* _Your goal_
Copy out again, unchanged, the listing below from the line that has "Focus the First Name field containing Jim" through the line that has "Select the Eraser tool".

* _Excerpted records_
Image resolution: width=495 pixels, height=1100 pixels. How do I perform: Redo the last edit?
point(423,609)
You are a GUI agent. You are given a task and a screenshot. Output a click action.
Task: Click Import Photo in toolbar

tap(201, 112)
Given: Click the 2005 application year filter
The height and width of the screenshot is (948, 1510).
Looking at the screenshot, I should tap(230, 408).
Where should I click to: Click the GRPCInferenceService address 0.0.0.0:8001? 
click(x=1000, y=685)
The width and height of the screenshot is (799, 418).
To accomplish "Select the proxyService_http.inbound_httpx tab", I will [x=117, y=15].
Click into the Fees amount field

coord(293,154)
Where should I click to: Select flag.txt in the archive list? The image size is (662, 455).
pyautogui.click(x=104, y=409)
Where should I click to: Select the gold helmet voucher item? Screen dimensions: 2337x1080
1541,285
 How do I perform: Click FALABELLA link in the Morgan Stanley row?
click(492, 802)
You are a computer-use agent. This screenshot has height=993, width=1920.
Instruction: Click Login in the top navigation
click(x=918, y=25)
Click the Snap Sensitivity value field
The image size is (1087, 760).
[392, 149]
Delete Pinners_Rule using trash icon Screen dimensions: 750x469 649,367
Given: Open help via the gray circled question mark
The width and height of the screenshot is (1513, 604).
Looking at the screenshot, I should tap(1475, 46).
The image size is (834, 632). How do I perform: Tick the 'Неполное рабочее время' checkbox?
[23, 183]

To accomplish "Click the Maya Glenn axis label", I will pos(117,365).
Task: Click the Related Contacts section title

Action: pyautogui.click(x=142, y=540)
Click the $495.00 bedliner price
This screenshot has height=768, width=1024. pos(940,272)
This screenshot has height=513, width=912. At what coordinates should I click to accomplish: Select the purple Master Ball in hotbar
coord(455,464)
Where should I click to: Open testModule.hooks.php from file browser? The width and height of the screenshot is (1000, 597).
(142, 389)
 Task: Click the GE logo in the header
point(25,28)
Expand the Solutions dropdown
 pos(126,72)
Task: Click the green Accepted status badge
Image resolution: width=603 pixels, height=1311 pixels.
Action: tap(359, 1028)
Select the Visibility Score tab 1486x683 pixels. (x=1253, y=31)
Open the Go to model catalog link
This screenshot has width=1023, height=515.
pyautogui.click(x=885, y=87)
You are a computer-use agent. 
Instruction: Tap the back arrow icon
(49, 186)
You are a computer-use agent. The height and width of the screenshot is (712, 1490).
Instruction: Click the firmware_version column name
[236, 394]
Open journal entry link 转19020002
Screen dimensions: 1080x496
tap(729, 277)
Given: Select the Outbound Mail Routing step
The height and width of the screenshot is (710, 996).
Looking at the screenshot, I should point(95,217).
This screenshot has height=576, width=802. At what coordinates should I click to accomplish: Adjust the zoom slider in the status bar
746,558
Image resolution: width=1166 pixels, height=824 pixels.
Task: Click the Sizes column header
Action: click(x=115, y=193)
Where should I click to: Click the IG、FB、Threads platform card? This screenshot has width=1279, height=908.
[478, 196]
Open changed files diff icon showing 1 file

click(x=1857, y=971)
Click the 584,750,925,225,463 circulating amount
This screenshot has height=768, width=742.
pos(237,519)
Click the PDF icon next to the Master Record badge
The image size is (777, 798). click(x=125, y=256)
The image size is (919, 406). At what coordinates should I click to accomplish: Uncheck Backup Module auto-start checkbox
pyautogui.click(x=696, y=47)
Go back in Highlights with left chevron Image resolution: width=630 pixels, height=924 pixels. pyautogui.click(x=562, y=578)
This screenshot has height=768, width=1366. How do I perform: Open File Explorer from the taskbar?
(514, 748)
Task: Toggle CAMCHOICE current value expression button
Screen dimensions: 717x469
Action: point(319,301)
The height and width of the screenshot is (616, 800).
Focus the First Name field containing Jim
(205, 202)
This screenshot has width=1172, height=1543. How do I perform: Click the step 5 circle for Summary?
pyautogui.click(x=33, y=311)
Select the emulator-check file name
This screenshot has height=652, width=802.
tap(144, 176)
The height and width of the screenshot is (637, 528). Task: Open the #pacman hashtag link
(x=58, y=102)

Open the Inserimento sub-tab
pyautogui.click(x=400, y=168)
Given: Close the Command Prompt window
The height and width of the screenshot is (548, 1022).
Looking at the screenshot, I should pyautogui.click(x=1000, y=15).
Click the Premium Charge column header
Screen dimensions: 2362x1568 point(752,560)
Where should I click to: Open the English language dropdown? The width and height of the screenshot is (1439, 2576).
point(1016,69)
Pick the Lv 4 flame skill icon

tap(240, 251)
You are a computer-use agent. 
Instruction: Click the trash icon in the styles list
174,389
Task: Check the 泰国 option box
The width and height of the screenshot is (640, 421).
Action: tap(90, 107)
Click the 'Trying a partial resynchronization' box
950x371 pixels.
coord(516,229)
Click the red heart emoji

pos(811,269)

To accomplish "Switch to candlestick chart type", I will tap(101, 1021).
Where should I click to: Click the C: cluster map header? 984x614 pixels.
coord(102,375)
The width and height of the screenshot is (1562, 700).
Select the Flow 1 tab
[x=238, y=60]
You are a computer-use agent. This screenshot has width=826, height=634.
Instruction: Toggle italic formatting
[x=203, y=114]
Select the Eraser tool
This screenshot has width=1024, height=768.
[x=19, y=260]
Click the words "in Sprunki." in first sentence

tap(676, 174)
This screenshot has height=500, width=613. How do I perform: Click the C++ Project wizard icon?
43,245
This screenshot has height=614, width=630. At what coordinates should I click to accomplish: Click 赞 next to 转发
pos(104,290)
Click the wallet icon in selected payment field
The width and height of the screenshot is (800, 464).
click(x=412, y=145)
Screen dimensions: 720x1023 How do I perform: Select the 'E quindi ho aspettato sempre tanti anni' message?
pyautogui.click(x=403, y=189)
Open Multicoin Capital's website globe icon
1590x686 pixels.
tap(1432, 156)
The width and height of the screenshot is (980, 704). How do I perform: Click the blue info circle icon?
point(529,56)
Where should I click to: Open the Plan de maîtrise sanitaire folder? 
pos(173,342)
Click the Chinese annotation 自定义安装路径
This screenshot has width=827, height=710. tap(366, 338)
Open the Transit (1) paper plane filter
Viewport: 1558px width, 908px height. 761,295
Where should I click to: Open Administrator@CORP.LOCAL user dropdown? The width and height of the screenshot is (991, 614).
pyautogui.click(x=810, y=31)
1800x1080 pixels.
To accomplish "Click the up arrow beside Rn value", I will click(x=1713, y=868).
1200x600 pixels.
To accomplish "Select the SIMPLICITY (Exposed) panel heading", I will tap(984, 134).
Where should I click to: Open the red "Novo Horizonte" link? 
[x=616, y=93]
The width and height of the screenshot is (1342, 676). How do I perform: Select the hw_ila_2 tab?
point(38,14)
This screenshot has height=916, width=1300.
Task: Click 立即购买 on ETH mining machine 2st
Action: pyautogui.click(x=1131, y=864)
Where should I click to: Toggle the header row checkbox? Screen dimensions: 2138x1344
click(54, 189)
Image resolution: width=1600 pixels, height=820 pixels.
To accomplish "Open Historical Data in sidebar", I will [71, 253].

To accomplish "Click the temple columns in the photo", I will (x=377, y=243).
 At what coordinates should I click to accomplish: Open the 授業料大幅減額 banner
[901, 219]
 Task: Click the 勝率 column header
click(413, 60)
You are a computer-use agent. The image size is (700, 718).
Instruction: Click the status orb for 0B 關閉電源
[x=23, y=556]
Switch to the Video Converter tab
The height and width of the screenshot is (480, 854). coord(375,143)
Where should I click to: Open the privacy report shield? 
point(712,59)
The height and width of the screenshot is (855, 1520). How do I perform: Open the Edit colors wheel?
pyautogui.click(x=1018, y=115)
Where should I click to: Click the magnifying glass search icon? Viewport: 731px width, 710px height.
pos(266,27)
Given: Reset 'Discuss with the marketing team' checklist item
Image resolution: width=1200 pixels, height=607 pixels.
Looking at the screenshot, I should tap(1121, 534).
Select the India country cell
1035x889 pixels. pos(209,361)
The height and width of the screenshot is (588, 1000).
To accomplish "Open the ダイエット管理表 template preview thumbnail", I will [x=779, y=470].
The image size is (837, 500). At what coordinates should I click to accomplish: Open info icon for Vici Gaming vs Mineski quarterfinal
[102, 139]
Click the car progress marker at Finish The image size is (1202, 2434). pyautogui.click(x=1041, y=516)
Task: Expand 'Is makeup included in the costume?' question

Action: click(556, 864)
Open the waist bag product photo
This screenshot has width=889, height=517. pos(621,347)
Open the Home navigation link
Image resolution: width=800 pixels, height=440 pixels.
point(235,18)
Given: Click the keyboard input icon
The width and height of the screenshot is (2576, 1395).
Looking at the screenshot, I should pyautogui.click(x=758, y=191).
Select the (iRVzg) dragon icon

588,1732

* _Worked solution_
Focus the First Name field containing Jim
(205, 202)
This screenshot has width=1172, height=1543. How do I perform: Click the step 5 circle for Summary?
pyautogui.click(x=33, y=311)
Select the emulator-check file name
This screenshot has height=652, width=802.
tap(144, 176)
The height and width of the screenshot is (637, 528). Task: Open the #pacman hashtag link
(x=58, y=102)

Open the Inserimento sub-tab
pyautogui.click(x=400, y=168)
Given: Close the Command Prompt window
The height and width of the screenshot is (548, 1022).
Looking at the screenshot, I should pyautogui.click(x=1000, y=15).
Click the Premium Charge column header
Screen dimensions: 2362x1568 point(752,560)
Where should I click to: Open the English language dropdown? The width and height of the screenshot is (1439, 2576).
point(1016,69)
Pick the Lv 4 flame skill icon

tap(240, 251)
You are a computer-use agent. 
Instruction: Click the trash icon in the styles list
174,389
Task: Check the 泰国 option box
The width and height of the screenshot is (640, 421).
Action: tap(90, 107)
Click the 'Trying a partial resynchronization' box
950x371 pixels.
coord(516,229)
Click the red heart emoji

pos(811,269)

To accomplish "Switch to candlestick chart type", I will tap(101, 1021).
Where should I click to: Click the C: cluster map header? 984x614 pixels.
coord(102,375)
The width and height of the screenshot is (1562, 700).
Select the Flow 1 tab
[x=238, y=60]
You are a computer-use agent. This screenshot has width=826, height=634.
Instruction: Toggle italic formatting
[x=203, y=114]
Select the Eraser tool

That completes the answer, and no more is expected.